A retiree with sufficient assets can opt for partial annuitisation so there is the possibility of having funds available for the heirs whilst being able to have a higher safe income during retirement. In the case of partial annuitisation there is also the prospect that the higher income provided by an annuity can reduce the drain on other assets and partly compensate for the reduction in inheritance funds.
Some Caveats About The Process of Annuity Purchase
Nothing is straightforward when dealing with pensions. In my case I purchased a Legal & General annuity via Hargreaves Lansdown and my SIPP was with AJ Bell.
I had previously purchased via HL and had already two small annuities with L&G so I wasn`t anticipating any big administration problems. Strangely the H&L quote was higher than that directly from L&G. I can only assume that L&G wants to motivate their sales channels by avoiding competition.
Having learned from my previous annuity purchases I wanted to smooth the path so I liquidated by SIPP to have only cash, and submitted the forms that AJBell required together with the annuity application to HL.
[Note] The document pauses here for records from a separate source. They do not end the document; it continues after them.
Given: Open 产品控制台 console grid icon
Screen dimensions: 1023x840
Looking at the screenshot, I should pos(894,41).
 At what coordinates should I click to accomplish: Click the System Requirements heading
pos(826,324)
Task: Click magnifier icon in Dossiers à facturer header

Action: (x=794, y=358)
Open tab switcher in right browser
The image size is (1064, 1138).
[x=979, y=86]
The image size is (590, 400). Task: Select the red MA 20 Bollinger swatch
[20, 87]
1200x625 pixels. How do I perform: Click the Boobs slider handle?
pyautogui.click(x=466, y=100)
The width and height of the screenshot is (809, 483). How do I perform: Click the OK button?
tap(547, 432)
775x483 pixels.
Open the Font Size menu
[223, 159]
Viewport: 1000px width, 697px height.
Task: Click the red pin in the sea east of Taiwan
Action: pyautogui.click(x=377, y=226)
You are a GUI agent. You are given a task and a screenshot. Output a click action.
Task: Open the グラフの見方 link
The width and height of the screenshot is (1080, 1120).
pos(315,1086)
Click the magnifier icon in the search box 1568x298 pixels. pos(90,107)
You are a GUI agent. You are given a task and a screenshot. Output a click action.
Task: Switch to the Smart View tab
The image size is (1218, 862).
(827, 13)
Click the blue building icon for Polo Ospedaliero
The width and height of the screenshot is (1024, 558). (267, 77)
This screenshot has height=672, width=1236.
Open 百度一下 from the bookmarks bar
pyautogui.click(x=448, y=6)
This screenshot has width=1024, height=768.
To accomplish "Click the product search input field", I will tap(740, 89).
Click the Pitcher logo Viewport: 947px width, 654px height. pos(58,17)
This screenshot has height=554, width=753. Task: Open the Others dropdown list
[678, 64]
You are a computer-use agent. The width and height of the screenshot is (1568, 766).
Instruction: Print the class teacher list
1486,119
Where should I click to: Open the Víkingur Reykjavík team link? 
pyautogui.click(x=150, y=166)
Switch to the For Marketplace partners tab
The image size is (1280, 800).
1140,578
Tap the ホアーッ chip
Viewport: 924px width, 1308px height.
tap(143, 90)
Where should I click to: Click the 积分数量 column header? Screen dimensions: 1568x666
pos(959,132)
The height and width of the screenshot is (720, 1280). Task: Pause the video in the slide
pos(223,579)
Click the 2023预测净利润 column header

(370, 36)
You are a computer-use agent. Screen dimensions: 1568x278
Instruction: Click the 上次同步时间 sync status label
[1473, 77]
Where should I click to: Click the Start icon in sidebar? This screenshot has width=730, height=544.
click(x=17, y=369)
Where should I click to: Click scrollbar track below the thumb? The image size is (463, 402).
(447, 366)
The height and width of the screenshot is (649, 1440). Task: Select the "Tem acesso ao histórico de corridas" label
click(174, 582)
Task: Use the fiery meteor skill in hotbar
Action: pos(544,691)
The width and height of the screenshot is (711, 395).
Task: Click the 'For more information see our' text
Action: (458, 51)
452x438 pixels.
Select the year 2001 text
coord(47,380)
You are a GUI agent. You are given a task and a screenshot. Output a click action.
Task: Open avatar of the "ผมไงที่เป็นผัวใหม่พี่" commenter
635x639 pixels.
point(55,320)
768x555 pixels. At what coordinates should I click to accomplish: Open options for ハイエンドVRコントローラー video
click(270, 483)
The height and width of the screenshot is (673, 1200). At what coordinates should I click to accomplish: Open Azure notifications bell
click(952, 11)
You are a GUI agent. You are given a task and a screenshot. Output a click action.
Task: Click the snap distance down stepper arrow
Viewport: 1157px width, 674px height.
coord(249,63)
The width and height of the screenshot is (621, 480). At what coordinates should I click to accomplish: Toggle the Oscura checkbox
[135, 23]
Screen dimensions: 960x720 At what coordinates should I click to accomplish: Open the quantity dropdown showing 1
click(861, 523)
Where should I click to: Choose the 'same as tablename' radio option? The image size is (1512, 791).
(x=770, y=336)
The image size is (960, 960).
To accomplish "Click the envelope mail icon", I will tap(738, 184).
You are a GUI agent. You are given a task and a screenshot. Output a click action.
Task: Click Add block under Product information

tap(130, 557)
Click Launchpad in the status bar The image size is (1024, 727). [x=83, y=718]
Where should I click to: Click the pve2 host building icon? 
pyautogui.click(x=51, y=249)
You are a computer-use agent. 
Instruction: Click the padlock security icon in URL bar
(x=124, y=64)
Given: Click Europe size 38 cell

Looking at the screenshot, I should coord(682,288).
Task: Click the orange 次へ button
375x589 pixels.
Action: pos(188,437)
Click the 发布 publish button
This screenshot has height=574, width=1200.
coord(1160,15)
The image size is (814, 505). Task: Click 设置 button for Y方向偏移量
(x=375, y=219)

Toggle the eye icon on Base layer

A big risk is that the annuity quote only has a 30-day validity plus another 30 days of tolerance given by L&G. So in effect you have 60 days from the date of the quotation for the funds to arrive in L&G’s bank account. If it takes longer than that L&G will issue a new quotation. This in fact happened to be with my last purchase and resulted in a reduction of around 1.5% in the annuity payout. However, that was in a time of stable gilt yields. The last few months have seen pretty unstable yields so there was the potential for a large variation in the annuity value which I wanted to avoid.
I asked the question to L&G what would happen if they received funds outside of the time limit and I didn`t accept the revised quote. I was told that some SIPP providers might accept the funds back – potentially a pretty problematic situation. L&G could not extend the quote validity. I wanted to avoid the possibility of my pension funds being left in limbo so I was constantly on the `phone with AJBell and L&G which was a good thing because there were some hiccups with AJBell but finally the funds were transferred to L&G on the penultimate day of quote validity. L&G then took a further 3 weeks to finalise the purchase and payment was backdated to the day they received funds. It was 3 months in total from the quotation to receiving the first payment.
I don`t know if other providers offer longer quote validity but as we are in an era of changing interest rates, and probably reducing ones which will reduce annuity rates and it only takes a couple of admin hiccups for delays to occur and quotes to expire. So it’s vitally important to have your ducks in a row and to keep on top of all the institutions that form the chain.